In attempting to answer these whimsical questions, the Mobile and Environmental Media Lab (MEML) at the University of Southern California conceived of Million Story Building, an experimental design project exploring how location-specific mobile technology can add playful, imaginative and practical new layers to the relationship between a structure and its inhabitants.
Using the newly-constructed School of Cinematic Arts (SCA) Building as a test bed, the MEML team has designed a location-sensitive iPhone application (see video) that enables students and faculty to engage with their workplace in a variety of exciting new ways, from scanning Quick Response (QR) code glyphs mounted next to posters in the hallways in order to access and tag video clips from a central database, to leaving virtual messages for others to read in an Augmented Reality view of the building’s central courtyard.

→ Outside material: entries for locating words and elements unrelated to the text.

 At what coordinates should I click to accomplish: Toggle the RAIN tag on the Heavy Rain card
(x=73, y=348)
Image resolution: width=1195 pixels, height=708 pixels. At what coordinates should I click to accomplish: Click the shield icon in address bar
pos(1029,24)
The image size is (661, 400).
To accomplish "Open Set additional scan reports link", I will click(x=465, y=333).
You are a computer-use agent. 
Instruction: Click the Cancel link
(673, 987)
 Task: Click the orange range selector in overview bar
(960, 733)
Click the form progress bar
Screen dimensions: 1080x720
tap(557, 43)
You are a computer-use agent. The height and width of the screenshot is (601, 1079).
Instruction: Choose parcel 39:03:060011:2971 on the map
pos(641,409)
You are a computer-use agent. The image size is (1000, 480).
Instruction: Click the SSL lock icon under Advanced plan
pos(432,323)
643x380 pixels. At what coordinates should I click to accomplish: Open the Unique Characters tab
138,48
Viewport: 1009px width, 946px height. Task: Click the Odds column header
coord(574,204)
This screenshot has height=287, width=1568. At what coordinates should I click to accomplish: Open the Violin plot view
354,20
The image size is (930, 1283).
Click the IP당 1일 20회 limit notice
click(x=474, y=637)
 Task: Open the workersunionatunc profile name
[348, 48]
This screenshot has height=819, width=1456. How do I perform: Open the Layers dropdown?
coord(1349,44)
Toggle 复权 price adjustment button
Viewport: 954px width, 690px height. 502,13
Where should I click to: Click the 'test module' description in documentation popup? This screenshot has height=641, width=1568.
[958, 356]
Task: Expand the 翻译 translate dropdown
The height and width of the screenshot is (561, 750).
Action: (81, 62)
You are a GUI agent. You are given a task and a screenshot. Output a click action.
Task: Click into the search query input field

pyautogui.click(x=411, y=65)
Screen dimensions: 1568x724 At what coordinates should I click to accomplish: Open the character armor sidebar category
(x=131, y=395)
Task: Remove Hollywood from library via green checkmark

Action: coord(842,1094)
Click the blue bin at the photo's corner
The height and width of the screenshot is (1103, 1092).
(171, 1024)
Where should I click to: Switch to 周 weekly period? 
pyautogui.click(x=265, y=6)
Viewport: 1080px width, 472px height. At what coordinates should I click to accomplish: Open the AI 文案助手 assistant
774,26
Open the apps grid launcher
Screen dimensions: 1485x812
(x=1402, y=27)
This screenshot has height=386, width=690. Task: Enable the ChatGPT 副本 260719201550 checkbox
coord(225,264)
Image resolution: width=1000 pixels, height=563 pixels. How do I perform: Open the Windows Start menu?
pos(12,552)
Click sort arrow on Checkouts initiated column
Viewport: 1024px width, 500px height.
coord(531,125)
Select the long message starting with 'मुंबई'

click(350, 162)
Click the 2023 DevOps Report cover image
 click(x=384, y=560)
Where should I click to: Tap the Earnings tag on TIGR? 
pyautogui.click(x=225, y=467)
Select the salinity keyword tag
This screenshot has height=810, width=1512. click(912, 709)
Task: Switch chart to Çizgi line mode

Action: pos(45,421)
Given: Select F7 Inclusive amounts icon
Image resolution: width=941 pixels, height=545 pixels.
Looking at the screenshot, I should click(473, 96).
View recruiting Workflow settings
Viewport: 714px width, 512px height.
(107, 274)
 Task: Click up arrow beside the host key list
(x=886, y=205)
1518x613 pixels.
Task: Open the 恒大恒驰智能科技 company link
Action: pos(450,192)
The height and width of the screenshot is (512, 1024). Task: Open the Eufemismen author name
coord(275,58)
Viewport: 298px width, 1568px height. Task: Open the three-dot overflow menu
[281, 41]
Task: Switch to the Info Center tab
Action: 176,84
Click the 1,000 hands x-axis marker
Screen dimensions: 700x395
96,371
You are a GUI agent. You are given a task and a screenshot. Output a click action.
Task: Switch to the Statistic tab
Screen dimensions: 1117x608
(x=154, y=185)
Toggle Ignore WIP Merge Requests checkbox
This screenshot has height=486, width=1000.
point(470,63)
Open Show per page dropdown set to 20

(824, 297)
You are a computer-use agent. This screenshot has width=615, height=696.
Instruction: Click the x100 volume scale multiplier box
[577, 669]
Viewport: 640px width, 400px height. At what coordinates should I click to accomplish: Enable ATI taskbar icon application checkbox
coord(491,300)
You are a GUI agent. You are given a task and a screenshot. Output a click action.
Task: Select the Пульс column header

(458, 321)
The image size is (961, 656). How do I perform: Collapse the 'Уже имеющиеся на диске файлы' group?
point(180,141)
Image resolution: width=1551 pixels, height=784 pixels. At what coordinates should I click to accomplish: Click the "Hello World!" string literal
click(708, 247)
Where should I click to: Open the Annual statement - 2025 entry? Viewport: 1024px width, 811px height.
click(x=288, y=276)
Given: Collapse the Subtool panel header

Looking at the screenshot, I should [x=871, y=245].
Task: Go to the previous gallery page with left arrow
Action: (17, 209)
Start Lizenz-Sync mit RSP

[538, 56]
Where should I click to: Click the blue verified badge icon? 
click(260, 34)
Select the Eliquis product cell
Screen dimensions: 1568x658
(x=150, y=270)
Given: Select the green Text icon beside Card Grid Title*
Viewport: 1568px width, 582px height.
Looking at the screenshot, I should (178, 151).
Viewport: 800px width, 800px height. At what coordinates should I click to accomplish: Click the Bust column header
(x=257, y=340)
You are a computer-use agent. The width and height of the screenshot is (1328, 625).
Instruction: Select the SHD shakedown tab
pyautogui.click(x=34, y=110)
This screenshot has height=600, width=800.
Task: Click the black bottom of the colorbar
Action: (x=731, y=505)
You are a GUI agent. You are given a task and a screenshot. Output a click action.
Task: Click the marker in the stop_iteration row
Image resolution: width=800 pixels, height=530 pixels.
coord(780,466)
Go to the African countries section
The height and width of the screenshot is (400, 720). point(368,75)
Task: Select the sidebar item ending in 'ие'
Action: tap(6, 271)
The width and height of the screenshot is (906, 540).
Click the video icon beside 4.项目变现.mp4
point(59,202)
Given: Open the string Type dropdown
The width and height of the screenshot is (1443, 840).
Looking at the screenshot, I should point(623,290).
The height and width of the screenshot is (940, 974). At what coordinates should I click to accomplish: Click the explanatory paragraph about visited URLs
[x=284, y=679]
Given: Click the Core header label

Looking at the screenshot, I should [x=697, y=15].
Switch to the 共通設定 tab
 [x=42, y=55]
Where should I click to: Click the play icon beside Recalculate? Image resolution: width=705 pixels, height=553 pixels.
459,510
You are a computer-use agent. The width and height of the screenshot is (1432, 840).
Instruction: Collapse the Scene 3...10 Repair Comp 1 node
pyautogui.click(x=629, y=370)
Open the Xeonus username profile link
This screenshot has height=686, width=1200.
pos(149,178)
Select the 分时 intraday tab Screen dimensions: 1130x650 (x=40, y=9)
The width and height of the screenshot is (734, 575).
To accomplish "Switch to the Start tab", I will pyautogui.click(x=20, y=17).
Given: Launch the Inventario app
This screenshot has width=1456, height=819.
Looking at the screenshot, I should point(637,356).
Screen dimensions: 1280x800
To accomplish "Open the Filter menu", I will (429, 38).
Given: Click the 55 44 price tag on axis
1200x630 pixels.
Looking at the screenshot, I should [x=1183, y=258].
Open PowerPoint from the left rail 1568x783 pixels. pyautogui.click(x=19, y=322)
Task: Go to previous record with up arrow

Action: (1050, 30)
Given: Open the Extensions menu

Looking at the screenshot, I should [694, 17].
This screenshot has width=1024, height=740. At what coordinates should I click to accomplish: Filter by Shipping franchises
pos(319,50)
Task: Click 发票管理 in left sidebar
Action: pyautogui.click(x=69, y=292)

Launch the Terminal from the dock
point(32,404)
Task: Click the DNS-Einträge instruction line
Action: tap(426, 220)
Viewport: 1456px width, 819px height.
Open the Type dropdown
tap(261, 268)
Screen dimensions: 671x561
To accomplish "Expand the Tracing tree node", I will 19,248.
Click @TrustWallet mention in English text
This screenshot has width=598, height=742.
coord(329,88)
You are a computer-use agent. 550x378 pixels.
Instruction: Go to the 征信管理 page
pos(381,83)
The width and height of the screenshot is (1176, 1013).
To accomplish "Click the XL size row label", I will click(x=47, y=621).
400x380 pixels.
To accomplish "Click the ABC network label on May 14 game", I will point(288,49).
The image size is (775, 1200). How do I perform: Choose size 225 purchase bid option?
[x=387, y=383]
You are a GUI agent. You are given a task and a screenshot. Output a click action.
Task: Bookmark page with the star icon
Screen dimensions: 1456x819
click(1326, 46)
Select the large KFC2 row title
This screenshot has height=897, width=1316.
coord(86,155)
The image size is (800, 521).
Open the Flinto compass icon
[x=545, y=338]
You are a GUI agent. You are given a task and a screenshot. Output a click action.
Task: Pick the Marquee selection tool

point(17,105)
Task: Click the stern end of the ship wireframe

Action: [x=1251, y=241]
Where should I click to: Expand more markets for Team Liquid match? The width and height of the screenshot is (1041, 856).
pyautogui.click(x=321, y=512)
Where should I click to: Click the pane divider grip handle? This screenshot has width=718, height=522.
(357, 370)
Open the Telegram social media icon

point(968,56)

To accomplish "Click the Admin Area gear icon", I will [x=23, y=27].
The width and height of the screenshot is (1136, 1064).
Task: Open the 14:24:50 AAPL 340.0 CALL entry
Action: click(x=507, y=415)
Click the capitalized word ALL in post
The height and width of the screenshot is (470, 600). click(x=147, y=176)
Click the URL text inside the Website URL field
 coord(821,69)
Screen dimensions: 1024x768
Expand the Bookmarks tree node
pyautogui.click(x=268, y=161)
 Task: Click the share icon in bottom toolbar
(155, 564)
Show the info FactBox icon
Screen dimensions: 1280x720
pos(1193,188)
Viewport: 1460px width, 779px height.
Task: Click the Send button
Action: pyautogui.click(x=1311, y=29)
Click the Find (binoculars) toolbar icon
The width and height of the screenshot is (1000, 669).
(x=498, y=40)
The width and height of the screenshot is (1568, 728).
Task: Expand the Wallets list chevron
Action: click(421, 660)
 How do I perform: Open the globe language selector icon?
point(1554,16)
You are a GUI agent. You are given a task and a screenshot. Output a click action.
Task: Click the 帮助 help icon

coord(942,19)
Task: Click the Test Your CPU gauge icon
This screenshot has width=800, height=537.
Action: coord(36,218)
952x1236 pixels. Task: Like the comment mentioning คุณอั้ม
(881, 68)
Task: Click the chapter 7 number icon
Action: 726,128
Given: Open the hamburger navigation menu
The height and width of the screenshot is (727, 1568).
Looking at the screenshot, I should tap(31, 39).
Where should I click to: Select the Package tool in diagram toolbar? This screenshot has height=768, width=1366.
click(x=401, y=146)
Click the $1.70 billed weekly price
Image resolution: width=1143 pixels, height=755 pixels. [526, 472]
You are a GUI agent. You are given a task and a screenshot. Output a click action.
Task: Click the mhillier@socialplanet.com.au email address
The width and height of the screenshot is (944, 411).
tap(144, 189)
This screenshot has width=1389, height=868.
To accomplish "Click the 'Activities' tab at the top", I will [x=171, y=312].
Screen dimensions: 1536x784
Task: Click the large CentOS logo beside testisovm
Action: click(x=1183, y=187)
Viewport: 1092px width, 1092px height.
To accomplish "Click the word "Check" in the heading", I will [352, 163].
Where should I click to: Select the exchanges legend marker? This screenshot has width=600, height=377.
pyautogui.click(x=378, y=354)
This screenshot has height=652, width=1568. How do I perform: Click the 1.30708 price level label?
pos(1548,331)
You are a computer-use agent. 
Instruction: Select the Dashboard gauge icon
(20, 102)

Functions such as these, working together with networks of sensors, interactive plasma screens and web-based social media profiles, made it possible for iPhone-carrying building occupants to learn about SCA history, discover events and activities, share stories and updates of their own, enrich the school’s media archive, and participate in an Alternate Reality Game. Users could expect increasingly customized communications, behaviors and interaction opportunities as a profile concerning their preferences, habits and interests was generated based on their usage of the system. The end result was a prototype for a personalized and self-renewing “ambient story” experience co-constructed by the collaboration between the occupants of a building and the building itself.